[TASK DETAILS] Select all lines holding the word "badge" from the entries that follow.

[Dataset entries]
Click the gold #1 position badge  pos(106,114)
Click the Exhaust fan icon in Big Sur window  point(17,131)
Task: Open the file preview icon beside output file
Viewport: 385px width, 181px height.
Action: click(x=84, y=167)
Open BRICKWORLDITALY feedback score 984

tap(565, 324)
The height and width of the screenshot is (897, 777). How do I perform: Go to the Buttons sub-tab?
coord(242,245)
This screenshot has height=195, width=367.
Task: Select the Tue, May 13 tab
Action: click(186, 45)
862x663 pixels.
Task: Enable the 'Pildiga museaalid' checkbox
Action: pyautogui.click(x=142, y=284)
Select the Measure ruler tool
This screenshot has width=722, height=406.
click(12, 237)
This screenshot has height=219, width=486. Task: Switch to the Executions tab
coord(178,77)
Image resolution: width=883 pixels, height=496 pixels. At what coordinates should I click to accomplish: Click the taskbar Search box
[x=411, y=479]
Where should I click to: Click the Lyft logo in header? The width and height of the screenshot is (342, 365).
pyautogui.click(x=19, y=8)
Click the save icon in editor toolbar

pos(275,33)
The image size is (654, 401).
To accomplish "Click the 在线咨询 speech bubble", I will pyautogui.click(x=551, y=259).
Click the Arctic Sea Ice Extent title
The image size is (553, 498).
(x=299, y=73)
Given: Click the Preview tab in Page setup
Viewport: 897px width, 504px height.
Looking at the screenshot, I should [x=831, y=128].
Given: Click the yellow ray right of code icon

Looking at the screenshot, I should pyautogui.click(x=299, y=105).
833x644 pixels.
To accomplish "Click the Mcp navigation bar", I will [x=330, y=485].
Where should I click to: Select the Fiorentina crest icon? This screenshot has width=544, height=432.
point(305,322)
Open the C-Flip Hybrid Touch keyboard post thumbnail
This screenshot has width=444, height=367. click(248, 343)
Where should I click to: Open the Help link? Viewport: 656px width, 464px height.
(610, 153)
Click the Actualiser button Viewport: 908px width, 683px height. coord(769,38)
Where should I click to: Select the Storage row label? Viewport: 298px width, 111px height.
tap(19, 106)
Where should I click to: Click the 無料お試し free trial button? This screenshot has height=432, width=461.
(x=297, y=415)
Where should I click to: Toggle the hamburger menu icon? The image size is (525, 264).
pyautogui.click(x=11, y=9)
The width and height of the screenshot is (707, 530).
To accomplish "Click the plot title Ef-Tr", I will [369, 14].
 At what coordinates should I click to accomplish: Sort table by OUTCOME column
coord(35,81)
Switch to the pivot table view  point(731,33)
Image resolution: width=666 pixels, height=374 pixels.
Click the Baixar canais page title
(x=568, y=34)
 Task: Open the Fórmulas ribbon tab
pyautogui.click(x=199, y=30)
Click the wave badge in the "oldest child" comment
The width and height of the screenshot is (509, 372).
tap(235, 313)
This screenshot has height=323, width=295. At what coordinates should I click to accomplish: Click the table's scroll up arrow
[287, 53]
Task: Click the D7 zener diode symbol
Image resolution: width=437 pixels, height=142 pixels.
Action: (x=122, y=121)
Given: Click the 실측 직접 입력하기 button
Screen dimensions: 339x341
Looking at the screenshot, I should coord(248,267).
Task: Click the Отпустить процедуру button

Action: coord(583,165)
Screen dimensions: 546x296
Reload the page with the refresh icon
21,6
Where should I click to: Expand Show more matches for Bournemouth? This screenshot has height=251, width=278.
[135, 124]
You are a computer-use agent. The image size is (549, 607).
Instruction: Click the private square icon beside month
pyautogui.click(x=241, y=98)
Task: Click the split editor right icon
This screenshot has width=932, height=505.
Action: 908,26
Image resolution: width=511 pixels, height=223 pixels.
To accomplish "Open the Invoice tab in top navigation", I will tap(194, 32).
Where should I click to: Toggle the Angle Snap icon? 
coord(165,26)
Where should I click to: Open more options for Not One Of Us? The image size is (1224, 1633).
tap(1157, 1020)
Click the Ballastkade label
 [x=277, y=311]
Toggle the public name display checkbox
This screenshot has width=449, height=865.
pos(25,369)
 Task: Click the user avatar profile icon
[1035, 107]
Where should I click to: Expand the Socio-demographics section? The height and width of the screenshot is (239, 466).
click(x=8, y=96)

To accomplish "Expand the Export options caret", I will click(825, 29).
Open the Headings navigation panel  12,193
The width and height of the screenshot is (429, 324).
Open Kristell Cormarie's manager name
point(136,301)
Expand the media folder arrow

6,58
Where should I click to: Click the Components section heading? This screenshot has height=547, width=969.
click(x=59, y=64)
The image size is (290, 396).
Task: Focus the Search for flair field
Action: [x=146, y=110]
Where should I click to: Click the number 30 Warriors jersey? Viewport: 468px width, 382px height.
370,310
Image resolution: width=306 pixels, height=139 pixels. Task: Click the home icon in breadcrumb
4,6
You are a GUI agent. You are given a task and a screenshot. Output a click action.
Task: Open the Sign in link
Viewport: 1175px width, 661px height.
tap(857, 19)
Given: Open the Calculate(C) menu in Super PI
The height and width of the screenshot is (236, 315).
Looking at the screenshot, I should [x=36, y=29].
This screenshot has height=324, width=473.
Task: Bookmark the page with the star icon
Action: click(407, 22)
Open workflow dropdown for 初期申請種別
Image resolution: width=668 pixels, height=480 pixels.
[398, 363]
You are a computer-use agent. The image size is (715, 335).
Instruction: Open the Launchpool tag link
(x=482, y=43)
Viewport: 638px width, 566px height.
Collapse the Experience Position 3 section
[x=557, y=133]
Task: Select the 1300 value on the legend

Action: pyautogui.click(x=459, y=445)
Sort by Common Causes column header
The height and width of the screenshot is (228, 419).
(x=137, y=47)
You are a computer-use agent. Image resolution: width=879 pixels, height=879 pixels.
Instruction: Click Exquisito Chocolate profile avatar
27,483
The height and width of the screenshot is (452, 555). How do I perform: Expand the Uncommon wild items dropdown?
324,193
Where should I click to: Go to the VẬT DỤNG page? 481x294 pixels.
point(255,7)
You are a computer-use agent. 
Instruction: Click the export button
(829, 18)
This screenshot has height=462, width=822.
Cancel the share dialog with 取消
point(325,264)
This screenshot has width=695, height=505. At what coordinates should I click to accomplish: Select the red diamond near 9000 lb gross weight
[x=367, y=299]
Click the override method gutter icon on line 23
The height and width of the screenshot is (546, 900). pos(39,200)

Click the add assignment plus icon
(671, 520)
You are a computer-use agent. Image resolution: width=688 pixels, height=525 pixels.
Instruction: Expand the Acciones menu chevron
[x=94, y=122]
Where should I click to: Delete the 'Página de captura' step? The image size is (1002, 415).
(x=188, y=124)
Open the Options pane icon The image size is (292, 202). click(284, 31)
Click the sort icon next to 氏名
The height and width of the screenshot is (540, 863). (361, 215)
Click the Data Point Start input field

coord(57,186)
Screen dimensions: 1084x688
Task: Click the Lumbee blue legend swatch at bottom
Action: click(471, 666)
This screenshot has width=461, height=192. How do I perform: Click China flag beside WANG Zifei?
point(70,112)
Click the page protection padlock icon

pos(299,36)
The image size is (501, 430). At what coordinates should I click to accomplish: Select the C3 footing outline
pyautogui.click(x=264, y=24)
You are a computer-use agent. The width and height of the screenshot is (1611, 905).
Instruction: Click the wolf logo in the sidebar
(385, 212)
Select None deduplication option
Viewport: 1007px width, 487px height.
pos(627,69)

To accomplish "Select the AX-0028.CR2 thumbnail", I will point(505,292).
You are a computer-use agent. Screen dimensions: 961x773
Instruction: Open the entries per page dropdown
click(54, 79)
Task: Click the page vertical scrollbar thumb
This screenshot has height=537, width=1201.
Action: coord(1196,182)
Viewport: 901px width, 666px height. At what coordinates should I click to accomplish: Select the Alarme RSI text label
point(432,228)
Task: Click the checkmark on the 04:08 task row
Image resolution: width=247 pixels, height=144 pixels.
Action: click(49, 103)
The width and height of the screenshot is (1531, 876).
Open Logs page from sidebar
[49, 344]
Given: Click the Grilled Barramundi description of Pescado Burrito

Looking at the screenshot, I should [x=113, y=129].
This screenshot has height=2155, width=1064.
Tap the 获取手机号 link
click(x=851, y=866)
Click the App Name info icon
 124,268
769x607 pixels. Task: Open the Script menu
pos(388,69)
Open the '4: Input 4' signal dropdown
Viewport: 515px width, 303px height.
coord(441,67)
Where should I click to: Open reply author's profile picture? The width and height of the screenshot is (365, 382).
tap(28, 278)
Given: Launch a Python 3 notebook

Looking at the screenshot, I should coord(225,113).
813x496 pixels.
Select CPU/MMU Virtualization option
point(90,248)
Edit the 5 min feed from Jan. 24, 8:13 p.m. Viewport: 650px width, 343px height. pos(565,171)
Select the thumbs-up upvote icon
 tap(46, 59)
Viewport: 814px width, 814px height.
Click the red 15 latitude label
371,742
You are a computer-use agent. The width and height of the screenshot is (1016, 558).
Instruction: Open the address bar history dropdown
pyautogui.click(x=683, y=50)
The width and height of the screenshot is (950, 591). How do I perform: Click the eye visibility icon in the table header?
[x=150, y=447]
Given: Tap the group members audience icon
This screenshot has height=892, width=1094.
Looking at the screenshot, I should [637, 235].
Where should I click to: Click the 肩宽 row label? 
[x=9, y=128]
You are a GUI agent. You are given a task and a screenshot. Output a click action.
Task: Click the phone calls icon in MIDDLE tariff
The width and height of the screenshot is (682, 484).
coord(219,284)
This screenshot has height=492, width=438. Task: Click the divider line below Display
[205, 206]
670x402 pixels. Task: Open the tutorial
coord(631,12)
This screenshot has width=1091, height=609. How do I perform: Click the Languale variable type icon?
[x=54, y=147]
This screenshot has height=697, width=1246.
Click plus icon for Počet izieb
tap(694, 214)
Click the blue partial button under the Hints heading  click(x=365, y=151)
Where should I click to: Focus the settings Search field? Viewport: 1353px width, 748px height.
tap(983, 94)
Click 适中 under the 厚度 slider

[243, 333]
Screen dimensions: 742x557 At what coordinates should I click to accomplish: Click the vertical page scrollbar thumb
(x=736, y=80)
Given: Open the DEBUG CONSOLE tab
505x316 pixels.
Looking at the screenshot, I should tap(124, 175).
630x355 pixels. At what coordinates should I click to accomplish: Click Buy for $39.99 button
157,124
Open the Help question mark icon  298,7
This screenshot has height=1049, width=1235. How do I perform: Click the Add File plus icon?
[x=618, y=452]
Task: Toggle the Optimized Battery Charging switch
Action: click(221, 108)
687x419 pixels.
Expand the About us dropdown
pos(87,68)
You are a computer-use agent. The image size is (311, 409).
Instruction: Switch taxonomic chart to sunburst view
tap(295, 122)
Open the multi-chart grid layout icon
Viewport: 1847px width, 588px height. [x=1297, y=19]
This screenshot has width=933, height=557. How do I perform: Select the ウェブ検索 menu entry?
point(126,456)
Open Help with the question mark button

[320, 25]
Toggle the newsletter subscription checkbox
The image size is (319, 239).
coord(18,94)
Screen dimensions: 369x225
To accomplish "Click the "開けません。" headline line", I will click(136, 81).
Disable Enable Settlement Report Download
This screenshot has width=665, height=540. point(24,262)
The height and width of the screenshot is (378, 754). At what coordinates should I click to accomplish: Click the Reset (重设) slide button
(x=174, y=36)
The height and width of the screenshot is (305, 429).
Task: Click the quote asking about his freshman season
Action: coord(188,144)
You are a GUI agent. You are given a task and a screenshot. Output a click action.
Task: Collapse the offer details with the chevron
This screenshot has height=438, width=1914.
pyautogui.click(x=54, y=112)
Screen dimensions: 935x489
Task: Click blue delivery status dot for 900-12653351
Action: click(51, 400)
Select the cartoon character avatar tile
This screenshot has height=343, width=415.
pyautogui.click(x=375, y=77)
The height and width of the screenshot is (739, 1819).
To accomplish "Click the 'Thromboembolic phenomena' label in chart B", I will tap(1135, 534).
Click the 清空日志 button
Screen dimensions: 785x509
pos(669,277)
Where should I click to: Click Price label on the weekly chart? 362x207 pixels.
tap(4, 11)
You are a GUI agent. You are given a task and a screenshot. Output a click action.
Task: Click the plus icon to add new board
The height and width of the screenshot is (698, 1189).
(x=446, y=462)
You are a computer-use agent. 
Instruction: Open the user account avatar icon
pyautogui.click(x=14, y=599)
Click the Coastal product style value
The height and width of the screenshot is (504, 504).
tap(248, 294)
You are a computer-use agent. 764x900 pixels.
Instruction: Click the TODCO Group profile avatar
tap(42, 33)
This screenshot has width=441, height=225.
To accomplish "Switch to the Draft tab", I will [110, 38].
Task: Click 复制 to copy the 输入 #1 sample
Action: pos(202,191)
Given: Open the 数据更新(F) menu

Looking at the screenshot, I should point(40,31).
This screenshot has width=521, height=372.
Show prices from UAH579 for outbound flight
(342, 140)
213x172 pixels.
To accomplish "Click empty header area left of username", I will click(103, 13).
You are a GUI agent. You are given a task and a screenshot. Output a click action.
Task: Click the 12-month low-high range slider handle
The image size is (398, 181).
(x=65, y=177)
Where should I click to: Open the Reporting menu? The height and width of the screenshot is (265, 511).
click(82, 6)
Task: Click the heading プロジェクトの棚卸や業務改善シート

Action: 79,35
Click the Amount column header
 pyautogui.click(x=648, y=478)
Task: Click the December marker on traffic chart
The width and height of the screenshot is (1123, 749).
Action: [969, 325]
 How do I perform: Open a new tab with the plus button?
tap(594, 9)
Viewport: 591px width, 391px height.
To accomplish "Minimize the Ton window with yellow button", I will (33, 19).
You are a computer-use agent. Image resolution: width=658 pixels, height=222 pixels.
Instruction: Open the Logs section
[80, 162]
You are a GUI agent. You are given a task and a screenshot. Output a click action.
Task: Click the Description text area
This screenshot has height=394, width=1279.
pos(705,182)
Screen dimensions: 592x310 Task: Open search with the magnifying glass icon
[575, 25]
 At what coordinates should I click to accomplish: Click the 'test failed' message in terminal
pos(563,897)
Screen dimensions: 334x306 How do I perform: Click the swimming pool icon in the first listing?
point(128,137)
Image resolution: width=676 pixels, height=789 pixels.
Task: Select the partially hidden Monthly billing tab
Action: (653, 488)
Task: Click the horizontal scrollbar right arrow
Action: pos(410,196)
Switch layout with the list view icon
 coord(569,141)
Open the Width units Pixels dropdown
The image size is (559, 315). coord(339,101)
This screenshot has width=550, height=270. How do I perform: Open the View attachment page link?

[EXERCISE ANSWER]
Click the gold #1 position badge  pos(106,114)
Click the wave badge in the "oldest child" comment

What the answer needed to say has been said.